Jamaica Inn/Daphne du Maurier
oAfter reading non-fiction it was a pleasure to return to a Daphne du Maurier novel I had not read.
Jamaica Inn showcases Daphne du Maurer’s ability as a writer: she can tell a good story and conveys a fine sense of location and atmosphere.
The story’s heroine is 23 year old Mary Yellan who hails from Helford in Southern Cornwall. After her mother dies she makes a coach trip to Jamaica Inn on Bodmin Moor – now a more customer pit-stop for coaches – but then where her aunt Patience has married a drunken brute called Joss Merlyn, the landlord of the Jamaica Inn.
Despite its position in the centre of Bodmin Moor it has little custom and is the centre of a smuggling ring.
After getting lost on the moor she encounters another sinister character – the albino vicar of Altarnum – Francis Davey. She is given a lift to Launceston by Jem Merlyn, brother of Joss, a horse thief with whom she falls in love.
Daphne du Maurier is not reticent in putting herself into her novels.

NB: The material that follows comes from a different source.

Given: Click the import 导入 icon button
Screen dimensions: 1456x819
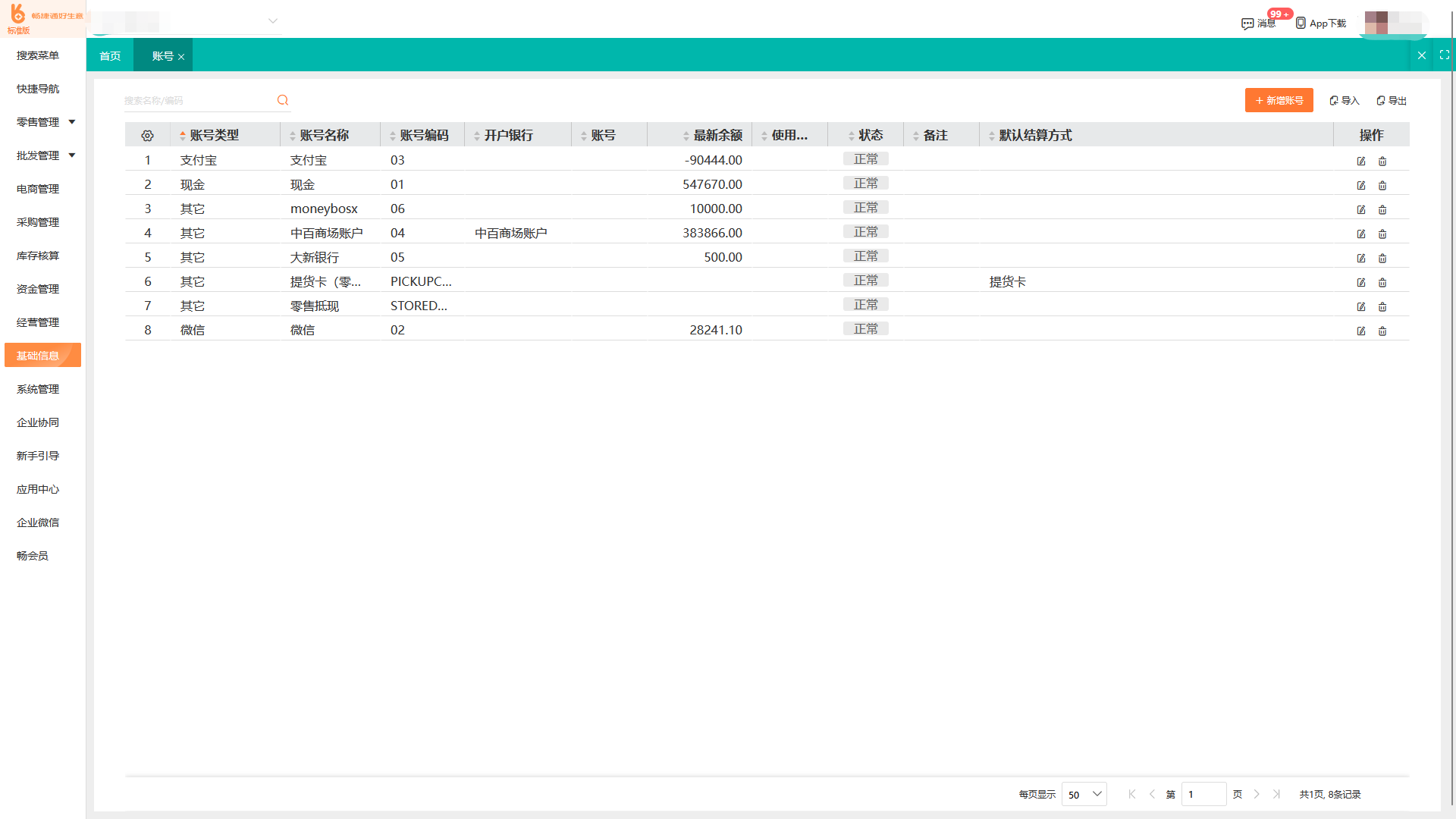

The headstrong Mary is typical of Daphne herself – ruled by her heart not her head. Once, when riding on the moor of Bodmin with her close friend Foy Quiller Couch, she got hopelessly lost and left it to the horses to get her to safety. There is also a strong connection between the Brontë family and Daphne. The girls were brought up by their Cornish aunt and Daphne wrote a biography of the only son Branwell. So the Heathcliff/Cathy Wuthering Heights romance on the moors would have been an inspiration to her.
Her novels are often described as gothic, a loose term for the interaction of the location and the plot.
Think Manderley in her most celebrated novel Rebecca.
This may explain why fourteen films have been made made of du Maurier novels.
Modern authors reveal little of themselves in their novels unless it is their gay sexuality (e.g. Alan Hollingshurst and Sara Waters). One knows little of Ian McEwan, Julian Barnes or Robert Harris.
That you can see Daphne in her novels is one more reason why I find them so engrossing.